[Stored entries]
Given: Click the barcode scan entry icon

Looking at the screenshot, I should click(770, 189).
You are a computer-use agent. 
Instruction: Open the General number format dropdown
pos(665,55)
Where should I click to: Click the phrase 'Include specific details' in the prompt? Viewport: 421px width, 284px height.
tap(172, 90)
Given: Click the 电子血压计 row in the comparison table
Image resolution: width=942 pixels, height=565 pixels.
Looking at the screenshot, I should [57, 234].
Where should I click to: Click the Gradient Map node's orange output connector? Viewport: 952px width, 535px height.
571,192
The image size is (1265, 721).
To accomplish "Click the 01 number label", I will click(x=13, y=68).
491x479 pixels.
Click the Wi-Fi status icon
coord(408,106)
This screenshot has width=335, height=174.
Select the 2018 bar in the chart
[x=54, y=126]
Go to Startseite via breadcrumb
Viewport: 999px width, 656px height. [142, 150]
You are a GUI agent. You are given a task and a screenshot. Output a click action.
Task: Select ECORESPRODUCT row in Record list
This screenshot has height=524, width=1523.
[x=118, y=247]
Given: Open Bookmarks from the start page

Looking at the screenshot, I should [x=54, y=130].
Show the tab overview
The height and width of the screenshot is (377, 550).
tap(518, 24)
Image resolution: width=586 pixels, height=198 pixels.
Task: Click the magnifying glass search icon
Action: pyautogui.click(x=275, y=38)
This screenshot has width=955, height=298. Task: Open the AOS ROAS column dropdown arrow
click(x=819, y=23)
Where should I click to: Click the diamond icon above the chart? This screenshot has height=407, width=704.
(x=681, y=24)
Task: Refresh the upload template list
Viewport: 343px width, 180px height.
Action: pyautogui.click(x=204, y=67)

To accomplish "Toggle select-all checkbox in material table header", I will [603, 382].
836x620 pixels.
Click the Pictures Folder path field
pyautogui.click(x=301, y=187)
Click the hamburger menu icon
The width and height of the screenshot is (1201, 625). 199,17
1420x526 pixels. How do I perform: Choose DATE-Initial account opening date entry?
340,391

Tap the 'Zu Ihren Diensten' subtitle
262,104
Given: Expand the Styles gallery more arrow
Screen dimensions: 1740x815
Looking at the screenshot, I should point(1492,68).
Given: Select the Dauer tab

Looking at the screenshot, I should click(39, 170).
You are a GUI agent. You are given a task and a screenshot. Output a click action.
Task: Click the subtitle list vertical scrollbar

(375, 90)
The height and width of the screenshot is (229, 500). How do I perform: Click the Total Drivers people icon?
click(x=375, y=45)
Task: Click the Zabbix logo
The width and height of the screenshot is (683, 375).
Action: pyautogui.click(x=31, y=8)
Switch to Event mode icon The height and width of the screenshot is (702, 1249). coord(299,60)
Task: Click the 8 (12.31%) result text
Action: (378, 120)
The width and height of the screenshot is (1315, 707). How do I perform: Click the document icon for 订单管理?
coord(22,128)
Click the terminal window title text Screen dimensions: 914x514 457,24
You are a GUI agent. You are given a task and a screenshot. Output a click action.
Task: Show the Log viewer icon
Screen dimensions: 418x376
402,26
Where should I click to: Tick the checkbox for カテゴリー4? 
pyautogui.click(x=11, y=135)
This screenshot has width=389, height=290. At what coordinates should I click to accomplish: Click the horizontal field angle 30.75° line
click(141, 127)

▶ **The task**: Write out the records above exactly, from the opening line to the line with "Task: Select ECORESPRODUCT row in Record list", including both, with nothing added.

▶ **Written response**:
Given: Click the barcode scan entry icon

Looking at the screenshot, I should click(770, 189).
You are a computer-use agent. 
Instruction: Open the General number format dropdown
pos(665,55)
Where should I click to: Click the phrase 'Include specific details' in the prompt? Viewport: 421px width, 284px height.
tap(172, 90)
Given: Click the 电子血压计 row in the comparison table
Image resolution: width=942 pixels, height=565 pixels.
Looking at the screenshot, I should [57, 234].
Where should I click to: Click the Gradient Map node's orange output connector? Viewport: 952px width, 535px height.
571,192
The image size is (1265, 721).
To accomplish "Click the 01 number label", I will click(x=13, y=68).
491x479 pixels.
Click the Wi-Fi status icon
coord(408,106)
This screenshot has width=335, height=174.
Select the 2018 bar in the chart
[x=54, y=126]
Go to Startseite via breadcrumb
Viewport: 999px width, 656px height. [142, 150]
You are a GUI agent. You are given a task and a screenshot. Output a click action.
Task: Select ECORESPRODUCT row in Record list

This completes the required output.